1

I've been going through Stroustrup's Programming and Principles to teach myself c++11. In chapter 11, he describes a program that removes (turns into whitespace) any un-wanted characters from an input stream. So, for example, I could set a string to hold the characters '!' and '.'. And then I could input dog! food and receive the output dog food .

However, I'm not understanding how the string, word in main

 int main ()
    {

    Punct_stream ps {cin};
    ps.whitespace(";:,.?!()\"{}<>/&$@#%^*|~");
    ps.case_sensitive(false);

    cout<<"Please input words."<<"\n";
    vector<string> vs;
    for (string word; ps>>word;)// how does word get assigned a string? {
        vs.push_back(word);

    }

    sort(vs.begin(), vs.end());

    for (int i = 0; i<vs.size(); ++i) {
       if (i==0 || vs[i]!=vs[i-1]) cout<<vs[i]<<"\n";
     }


     }

is assigned a value through the overloaded definition of >>.
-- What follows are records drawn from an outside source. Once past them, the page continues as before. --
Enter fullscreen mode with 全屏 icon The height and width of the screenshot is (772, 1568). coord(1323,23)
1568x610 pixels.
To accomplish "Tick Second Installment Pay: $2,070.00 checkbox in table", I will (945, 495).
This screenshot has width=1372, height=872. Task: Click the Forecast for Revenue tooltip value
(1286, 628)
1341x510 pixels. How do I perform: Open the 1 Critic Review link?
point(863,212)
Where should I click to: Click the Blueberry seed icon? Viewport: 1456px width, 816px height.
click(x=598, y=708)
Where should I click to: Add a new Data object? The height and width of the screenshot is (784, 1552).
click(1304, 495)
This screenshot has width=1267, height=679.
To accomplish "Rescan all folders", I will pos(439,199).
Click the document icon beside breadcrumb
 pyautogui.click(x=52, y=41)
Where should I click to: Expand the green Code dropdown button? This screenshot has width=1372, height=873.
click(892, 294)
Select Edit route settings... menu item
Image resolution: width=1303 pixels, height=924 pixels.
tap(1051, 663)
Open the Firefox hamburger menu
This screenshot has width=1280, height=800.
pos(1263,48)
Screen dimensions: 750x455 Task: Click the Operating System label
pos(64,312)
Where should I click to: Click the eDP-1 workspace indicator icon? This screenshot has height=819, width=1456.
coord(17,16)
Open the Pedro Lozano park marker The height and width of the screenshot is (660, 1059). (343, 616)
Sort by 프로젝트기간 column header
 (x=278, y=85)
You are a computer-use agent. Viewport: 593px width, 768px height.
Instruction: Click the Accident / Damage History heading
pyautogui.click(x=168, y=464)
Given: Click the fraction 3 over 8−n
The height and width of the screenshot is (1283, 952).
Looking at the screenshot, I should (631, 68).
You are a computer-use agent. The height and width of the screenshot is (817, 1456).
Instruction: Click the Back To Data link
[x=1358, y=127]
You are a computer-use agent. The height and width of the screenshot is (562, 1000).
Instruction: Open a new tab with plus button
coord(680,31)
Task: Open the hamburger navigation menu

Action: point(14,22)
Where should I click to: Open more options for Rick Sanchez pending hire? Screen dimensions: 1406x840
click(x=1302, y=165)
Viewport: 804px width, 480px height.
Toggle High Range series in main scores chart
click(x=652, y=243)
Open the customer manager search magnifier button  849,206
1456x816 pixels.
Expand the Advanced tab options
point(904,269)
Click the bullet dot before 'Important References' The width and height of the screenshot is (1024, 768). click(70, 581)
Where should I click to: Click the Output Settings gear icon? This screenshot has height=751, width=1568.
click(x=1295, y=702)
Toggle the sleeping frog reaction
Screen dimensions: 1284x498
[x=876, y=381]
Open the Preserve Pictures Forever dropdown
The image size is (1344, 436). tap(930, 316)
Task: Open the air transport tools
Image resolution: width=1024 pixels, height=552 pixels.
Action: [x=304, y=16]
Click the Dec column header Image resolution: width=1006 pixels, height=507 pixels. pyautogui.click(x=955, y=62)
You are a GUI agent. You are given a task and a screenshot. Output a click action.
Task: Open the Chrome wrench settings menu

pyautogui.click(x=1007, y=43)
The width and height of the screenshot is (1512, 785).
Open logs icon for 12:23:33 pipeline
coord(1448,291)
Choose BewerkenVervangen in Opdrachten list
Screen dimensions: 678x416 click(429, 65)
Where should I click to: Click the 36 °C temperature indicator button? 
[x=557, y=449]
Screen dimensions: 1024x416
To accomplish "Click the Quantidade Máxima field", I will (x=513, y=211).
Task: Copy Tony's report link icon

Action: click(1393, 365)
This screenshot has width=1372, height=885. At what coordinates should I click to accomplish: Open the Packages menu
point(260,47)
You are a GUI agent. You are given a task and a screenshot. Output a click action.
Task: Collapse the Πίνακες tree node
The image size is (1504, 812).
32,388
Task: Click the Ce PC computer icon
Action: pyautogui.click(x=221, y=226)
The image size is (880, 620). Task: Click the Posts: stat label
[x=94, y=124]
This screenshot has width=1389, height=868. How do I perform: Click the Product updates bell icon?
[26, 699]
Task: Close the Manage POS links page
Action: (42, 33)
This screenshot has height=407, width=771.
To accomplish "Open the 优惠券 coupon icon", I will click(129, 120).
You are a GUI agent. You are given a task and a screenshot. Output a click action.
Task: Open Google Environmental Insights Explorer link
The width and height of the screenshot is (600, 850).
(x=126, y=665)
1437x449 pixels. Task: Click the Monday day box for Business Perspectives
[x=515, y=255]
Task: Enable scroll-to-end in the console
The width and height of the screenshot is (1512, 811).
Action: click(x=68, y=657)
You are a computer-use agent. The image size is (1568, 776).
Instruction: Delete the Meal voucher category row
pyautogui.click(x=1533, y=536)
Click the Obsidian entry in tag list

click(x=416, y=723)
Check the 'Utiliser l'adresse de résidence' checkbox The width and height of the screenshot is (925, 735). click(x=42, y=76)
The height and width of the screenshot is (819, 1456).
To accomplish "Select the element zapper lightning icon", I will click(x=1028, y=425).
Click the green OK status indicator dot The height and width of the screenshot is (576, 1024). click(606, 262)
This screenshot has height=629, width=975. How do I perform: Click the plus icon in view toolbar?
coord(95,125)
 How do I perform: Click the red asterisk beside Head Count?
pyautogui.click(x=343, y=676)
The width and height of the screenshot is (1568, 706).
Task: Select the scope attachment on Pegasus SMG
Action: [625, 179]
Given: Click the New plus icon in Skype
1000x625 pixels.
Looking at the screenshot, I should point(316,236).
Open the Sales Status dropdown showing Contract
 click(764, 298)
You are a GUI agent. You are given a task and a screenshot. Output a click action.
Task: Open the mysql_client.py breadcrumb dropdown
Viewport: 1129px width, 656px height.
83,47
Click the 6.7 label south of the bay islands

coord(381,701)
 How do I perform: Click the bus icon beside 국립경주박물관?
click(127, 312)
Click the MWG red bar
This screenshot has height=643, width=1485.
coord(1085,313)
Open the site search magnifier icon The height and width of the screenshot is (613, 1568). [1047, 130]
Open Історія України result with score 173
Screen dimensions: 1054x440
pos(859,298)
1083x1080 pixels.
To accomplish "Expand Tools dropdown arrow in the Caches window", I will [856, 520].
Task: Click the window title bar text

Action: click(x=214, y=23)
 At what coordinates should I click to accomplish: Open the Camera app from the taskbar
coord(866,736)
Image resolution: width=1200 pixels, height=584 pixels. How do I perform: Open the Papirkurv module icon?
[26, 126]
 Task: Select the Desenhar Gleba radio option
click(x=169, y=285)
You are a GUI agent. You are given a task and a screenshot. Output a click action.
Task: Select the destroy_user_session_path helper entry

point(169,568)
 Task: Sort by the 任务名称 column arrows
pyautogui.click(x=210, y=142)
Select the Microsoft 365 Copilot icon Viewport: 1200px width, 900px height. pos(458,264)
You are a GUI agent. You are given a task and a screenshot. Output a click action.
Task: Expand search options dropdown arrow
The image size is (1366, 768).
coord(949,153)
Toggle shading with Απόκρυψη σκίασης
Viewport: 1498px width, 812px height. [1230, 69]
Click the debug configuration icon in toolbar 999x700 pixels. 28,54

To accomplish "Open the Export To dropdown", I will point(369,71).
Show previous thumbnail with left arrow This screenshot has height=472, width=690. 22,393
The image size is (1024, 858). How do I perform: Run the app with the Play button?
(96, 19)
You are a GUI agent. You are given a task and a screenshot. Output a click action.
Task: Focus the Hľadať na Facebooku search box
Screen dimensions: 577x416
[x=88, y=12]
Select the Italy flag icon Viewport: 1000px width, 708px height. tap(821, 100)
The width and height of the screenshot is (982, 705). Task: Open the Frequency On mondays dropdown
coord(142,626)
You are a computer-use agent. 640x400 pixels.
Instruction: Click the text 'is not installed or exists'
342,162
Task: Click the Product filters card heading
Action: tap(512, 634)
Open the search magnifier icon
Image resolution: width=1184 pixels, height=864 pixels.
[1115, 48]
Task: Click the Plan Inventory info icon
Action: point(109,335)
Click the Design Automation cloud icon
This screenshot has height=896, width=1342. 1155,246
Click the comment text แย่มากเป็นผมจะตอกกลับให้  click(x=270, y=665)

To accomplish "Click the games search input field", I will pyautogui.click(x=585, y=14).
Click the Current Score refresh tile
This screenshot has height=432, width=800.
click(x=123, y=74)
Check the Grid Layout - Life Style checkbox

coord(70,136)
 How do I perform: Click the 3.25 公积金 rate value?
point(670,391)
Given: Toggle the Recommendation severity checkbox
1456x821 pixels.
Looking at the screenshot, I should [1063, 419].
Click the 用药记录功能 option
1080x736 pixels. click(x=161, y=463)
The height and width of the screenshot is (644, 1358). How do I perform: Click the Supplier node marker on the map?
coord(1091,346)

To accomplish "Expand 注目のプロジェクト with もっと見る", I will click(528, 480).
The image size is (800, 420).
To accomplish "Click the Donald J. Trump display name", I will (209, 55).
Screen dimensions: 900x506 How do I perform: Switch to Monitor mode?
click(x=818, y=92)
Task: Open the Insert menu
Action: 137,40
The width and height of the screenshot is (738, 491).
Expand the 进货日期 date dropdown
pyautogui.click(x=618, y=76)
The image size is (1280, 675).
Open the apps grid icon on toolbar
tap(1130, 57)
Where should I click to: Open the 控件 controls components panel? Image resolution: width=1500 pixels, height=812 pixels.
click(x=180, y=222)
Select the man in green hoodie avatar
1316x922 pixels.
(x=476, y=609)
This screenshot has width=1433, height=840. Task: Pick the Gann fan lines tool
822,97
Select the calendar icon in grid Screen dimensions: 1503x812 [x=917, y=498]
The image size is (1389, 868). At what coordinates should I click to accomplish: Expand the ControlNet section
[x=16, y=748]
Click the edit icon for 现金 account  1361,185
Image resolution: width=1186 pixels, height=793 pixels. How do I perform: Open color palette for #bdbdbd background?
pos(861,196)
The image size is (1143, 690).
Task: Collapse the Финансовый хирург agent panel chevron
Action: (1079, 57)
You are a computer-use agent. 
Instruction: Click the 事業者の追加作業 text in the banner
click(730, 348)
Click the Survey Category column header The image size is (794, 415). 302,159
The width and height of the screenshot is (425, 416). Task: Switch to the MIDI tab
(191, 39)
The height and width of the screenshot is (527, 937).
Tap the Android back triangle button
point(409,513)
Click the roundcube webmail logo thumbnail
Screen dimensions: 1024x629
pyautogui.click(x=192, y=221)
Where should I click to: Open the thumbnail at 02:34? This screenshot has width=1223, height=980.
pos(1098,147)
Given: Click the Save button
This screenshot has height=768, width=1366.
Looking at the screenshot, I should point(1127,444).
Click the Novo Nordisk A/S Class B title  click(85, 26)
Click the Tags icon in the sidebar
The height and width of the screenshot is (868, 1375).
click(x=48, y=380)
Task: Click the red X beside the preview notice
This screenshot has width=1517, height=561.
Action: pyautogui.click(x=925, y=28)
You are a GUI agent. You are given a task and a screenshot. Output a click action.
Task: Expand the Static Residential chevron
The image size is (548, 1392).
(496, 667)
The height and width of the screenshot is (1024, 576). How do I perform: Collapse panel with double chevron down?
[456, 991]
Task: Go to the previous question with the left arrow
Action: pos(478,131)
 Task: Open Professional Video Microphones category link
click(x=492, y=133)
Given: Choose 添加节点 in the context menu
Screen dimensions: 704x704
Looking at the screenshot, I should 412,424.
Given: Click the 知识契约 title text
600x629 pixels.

Punct_stream& Punct_stream::operator>>(string& s)
{
  while (!(buffer>>s)) {
    if (buffer.bad() || !source.good()) return *this;
    buffer.clear();


    string line;
    getline(source,line); // get a line from source

    for (char& ch : line)
        if (is_whitespace(ch))
            ch = ' ';
        else if (!sensitive)
            ch = tolower(ch);
    buffer.str(line); //how does word become this value?


   }

   return *this;
   } 

Obviously, pointer this will be the result of >>, but I don't understand how that result includes assigning word the string of istringstream buffer. I only know the basics of pointers, so maybe that's my problem?

#include<iostream>
#include<sstream>
#include<string>
#include<vector>

using namespace std;

class Punct_stream {
public:
   Punct_stream(istream& is)
    : source{is}, sensitive{true} { }
   void whitespace(const string& s) { white = s; }
   void add_white(char c) { white += c; }
   bool is_whitespace(char c);
   void case_sensitive(bool b) { sensitive = b; }
   bool is_case_sensitive() { return sensitive; }
   Punct_stream& operator>>(string& s);

   operator bool();
private:
  istream& source;
  istringstream buffer;
  string white;
  bool sensitive;
};

Punct_stream& Punct_stream::operator>>(string& s)
{
  while (!(buffer>>s)) {
    if (buffer.bad() || !source.good()) return *this;
    buffer.clear();


    string line;
    getline(source,line); // get a line from source

    for (char& ch : line)
        if (is_whitespace(ch))
            ch = ' ';
        else if (!sensitive)
            ch = tolower(ch);
    buffer.str(line); //how does word become this value?


   }

     return *this;
   }

  Punct_stream::operator bool()
   {
      return !(source.fail() || source.bad()) && source.good(); }

  bool Punct_stream::is_whitespace(char c) {
      for (char w : white)
         if (c==w) return true;           return false;
    }

 int main ()
    {

    Punct_stream ps {cin};
    ps.whitespace(";:,.?!()\"{}<>/&$@#%^*|~");
    ps.case_sensitive(false);

    cout<<"Please input words."<<"\n";
    vector<string> vs;
    for (string word; ps>>word;)// how does word get assigned a string? {
        vs.push_back(word);

    }

    sort(vs.begin(), vs.end());

    for (int i = 0; i<vs.size(); ++i) {
       if (i==0 || vs[i]!=vs[i-1]) cout<<vs[i]<<"\n";
     }


     }
  • The value is assigned to your out parameter `s` within statement `buffer>>s` in `operator >>`. `return *this;` is done, because the author wanted to allow read chaining, such as: `ps >> word1 >> word2 >> word3`. Without returning, you would be forced to use one read, per one statement. – Algirdas Preidžius Feb 24 '16 at 11:45

1 Answers1

3

The trick is that the while loop inside operator >> has opposite logic to what you normally do when reading from a stream. Normally, you'd do something like this (and main does it, in fact):

while (stream >> aString)

Notice, however, that the while in the extractor has a negation:

Try extracting s from buffer. If you fail, do one iteration of the loop and try again.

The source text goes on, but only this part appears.